# ID Help on an a 1930s track bike partial Schwinn & Caminagent



## coppertonekid (Jul 22, 2015)

I picked up this track bike at a garage sale and it doesn't have a head badge. The frame looks to have had a ton of welding done to it and I would consider that the worst part of the bike. It has the schwinn handlebars and neck and Caminagent aluminum wheels and a Brooks seat. I believe it might be a Emil Wastyn built bike but would need a more informed opinion. Thanks in advance.


----------



## Andrew Gorman (Jul 22, 2015)

I don't think one of Emils' frames would have blown out like that.  Are the welds brass or steel? The better looking ones almost look like TIG welds?  The open ends on the rear triangle are track-like- maybe it's a track frame that was mis-used, abused and repaired.


----------



## kccomet (Jul 23, 2015)

not sure what your plans are for the bike, but i would be interested in some of the parts. i usually hate to see when someone posts a bike and people start asking about parts and not the bike itself but..... unless its a labor of love i would strip the parts and maybe the fork and look for something silmilar to but them on. i dont think thats a wastyn frame, but it is was a pretty cool vintage track frame.


----------



## T-Mar (Jul 23, 2015)

Agreed, it appears to be a circa 1930s track bicycle based on the angles, non-capped stays and fork rake. Unfortunately, somebody has built up all the lug edges, making it virtually impossible to identify the brand. On top of that, the drive side chain stay appears to be bent and the rear fork ends have been shortened to the point where there is next to no axle slot for adjusting chain tension. On the plus side, the walls of the seat stays and seat tube appear to be quite thin, so it is probably a high end tubeset from the era.


----------



## coppertonekid (Jul 23, 2015)

Thanks for the responses, I think I'll strip off most of the parts and scrap the frame. I was hesitant to scrap it first then find out it was important after the fact.


----------



## coppertonekid (Jul 23, 2015)

A few more pics


----------



## T-Mar (Jul 23, 2015)

FWIW, it is a 1936 Williams chain ring. The crankset, if Williams too, would be a model B100.


----------



## coppertonekid (Jul 23, 2015)

T-Mar said:


> FWIW, it is a 1936 Williams chain ring.




Thank you


----------



## T-Mar (Jul 23, 2015)

Wow! I just realized that the hubs appear to be the very rare, riveted Airlite hubs.


----------



## coppertonekid (Jul 24, 2015)

T-Mar said:


> Wow! I just realized that the hubs appear to be the very rare, riveted Airlite hubs.

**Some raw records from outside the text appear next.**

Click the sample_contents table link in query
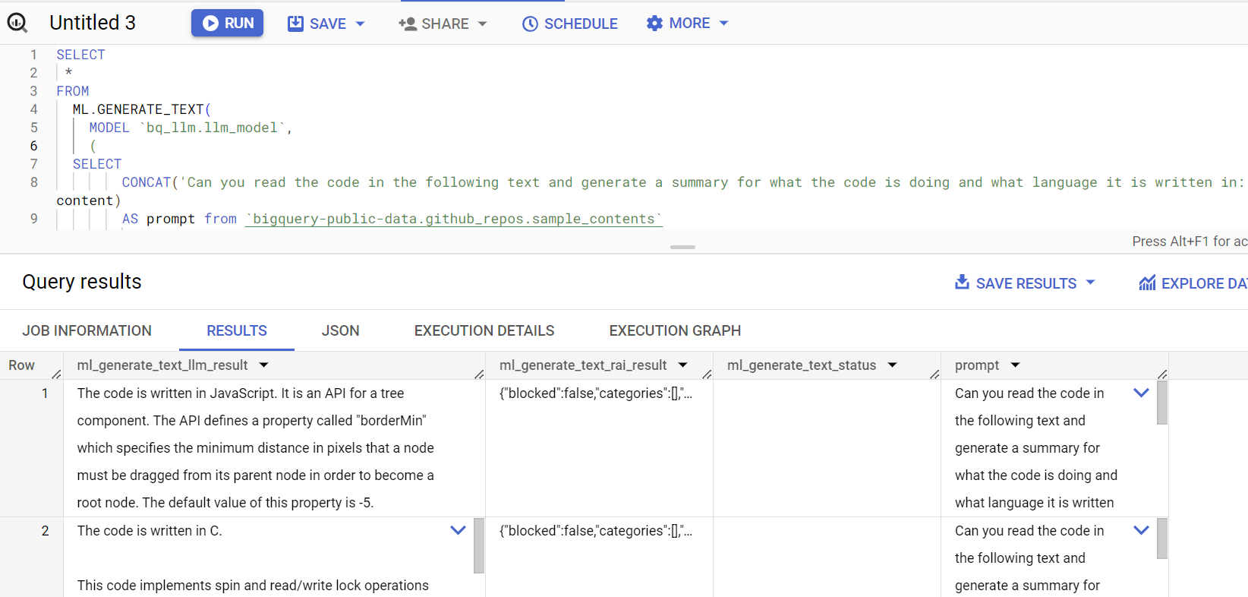Viewport: 1248px width, 597px height. pyautogui.click(x=453, y=219)
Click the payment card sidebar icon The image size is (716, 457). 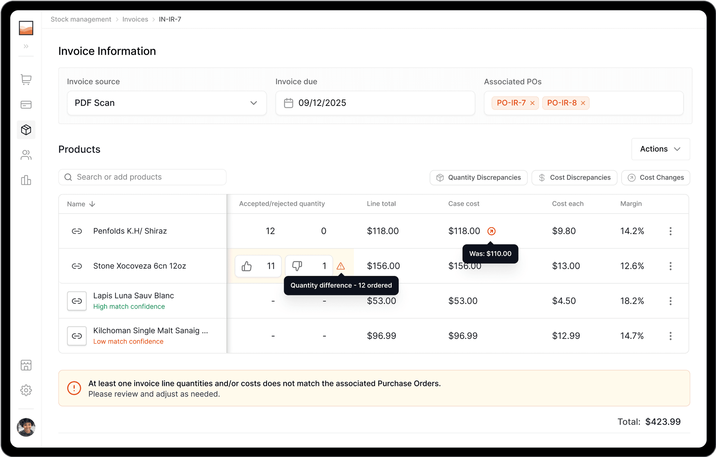coord(26,105)
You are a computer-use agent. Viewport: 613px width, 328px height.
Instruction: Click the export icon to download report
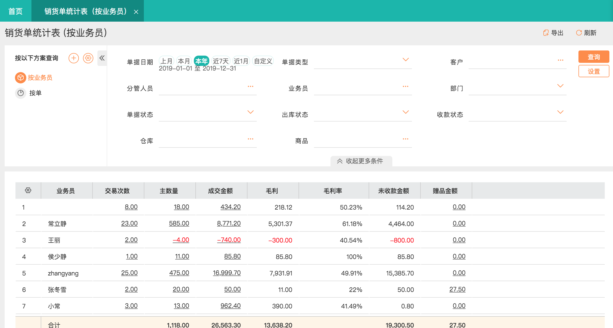[x=546, y=34]
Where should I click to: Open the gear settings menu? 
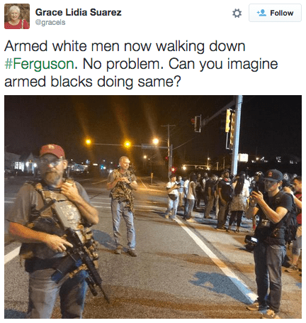(237, 13)
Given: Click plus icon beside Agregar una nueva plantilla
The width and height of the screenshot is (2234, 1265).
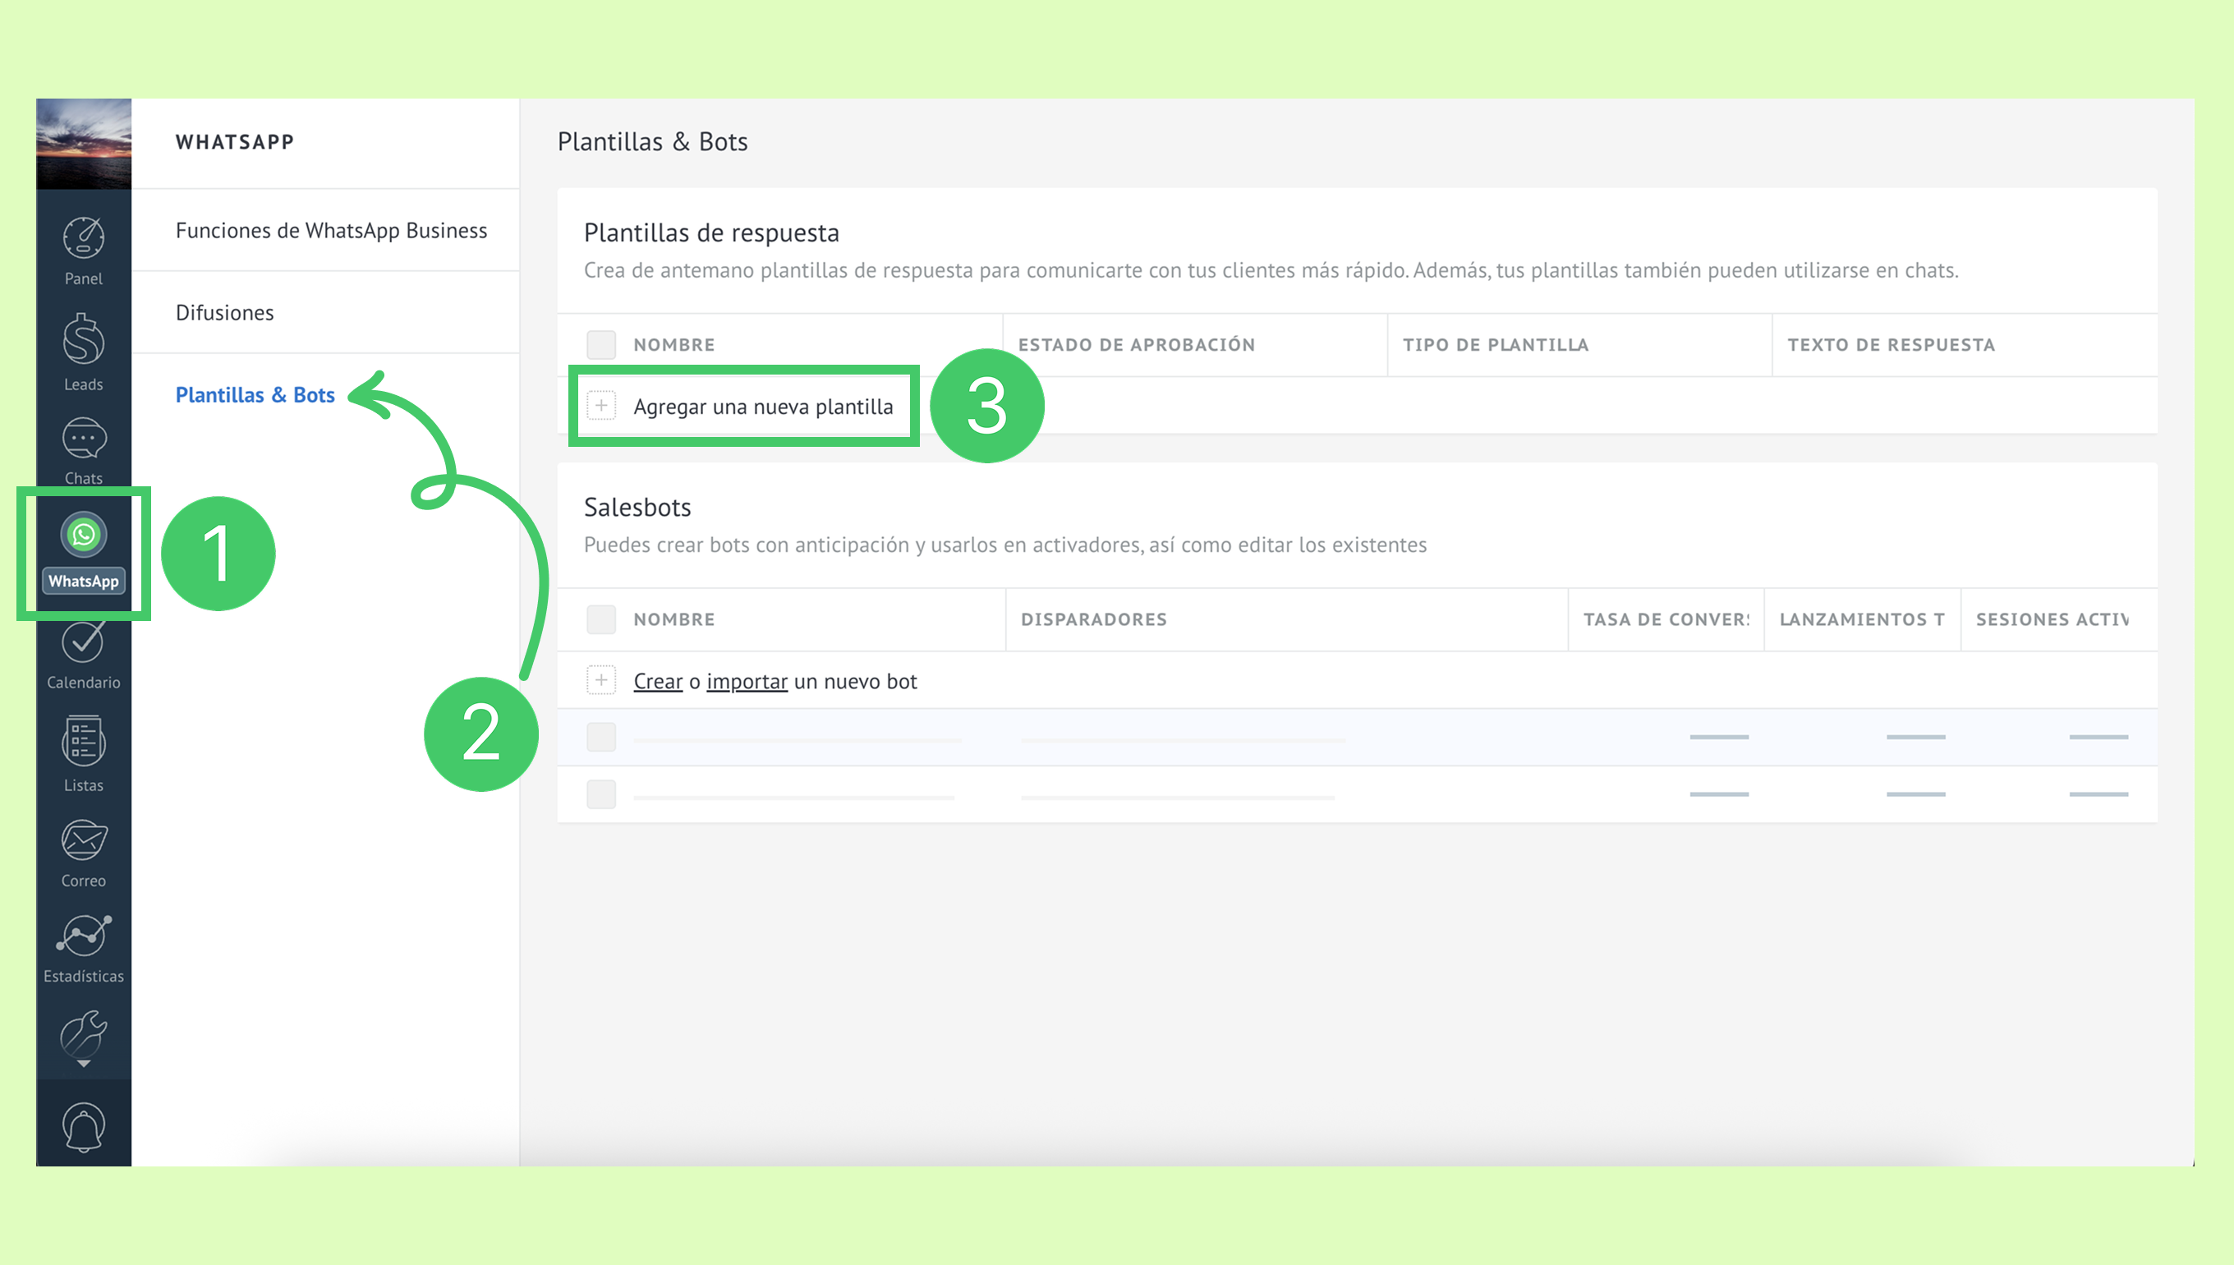Looking at the screenshot, I should coord(601,406).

Caminargent wheels with riveted Airlite hubs! That's cool!


----------



## Andrew Gorman (Jul 24, 2015)

I wouldn't scrap the frame- it's been rode hard and put away wet more than a few times, but there is obviously some history and a lot of character  to it.  And it is a legitimate track frame.  Someone would want it either as a wall hangar or just an interesting piece of junk to curate.  With some work it could be made into a lumpy rider.  See who'll bite here or on ebay before it goes to the scrapper.


----------



## GiovanniLiCalsi (Jul 24, 2015)

Once paint is stripped, check to see if its been brazed.
The frame can be restored, if true....


----------



## Duchess (Jul 25, 2015)

It looks like someone welded the tubes to the lugs. Either they don't trust brazing or were really going to put it through its paces! Was this something people did on track bikes with the idea to increase stiffness or strength back in the day or is it just a one-off?


----------



## GiovanniLiCalsi (Jul 25, 2015)

The tubing is too thin to weld. Most likely, it is a very sloppy brazing job....


----------



## Underground Bicycle Shop (Aug 10, 2015)

Nice Union Track pedals!


----------



## Underground Bicycle Shop (Aug 10, 2015)

It would have originally had head lugs like this bicycle. And don't scrap. I will buy anything!


----------